Report the number of lines in the entries below that contain the string "answer", treating uppercase and lowercase as distinct. Give only the number.

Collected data

• • • • • • •

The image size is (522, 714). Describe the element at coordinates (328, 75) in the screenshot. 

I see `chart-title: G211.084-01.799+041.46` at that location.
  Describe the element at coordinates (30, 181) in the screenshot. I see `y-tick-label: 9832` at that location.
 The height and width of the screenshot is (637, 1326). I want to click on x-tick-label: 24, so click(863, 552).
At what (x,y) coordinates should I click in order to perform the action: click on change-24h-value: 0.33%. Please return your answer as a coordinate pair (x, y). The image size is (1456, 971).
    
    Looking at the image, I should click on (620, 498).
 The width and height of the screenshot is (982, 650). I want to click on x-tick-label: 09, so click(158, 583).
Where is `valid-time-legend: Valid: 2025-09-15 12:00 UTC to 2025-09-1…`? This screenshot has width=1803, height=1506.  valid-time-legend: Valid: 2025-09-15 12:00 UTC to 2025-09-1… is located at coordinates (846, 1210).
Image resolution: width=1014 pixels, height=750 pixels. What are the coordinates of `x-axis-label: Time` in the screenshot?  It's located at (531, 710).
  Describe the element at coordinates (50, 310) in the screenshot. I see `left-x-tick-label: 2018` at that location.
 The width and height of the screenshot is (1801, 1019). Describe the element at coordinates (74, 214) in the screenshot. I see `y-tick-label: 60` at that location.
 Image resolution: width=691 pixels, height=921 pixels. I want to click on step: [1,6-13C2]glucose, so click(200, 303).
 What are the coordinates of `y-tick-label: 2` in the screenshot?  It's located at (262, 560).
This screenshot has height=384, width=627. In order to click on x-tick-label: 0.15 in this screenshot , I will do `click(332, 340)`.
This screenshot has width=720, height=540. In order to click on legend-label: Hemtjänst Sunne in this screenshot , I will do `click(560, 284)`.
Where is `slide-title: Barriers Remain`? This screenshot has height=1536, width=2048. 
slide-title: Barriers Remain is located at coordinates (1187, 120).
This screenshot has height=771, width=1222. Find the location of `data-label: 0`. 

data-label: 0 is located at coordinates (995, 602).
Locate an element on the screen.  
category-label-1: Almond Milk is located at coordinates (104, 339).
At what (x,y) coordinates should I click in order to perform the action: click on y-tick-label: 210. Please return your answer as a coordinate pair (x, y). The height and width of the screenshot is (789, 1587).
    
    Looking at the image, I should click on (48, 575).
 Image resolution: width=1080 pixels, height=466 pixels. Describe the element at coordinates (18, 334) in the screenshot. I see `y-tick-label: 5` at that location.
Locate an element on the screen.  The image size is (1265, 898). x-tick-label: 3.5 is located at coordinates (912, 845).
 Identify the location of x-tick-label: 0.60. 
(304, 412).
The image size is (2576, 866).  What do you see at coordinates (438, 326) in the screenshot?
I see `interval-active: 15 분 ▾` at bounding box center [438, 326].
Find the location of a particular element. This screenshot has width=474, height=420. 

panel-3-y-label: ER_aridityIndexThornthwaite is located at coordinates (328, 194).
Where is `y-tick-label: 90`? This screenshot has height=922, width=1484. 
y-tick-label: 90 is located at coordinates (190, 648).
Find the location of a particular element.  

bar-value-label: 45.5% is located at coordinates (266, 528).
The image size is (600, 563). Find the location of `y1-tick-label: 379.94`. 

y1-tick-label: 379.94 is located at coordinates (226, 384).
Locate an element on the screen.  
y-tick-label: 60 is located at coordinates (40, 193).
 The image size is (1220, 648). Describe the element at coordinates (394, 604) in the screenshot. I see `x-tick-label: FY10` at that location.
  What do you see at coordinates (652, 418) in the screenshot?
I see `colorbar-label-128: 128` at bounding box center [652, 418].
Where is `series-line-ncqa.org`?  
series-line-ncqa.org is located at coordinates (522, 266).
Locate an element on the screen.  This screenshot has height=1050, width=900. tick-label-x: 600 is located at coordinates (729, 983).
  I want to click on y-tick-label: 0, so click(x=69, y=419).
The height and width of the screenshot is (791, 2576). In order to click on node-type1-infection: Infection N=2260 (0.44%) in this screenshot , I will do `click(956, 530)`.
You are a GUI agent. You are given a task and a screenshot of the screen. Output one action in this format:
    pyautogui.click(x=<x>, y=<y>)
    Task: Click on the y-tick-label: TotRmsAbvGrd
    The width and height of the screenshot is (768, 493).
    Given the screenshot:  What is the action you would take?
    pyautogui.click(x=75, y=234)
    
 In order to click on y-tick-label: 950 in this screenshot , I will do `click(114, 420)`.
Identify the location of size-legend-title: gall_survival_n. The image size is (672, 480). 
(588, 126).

• • • • • • •

> TASK SOLUTION
2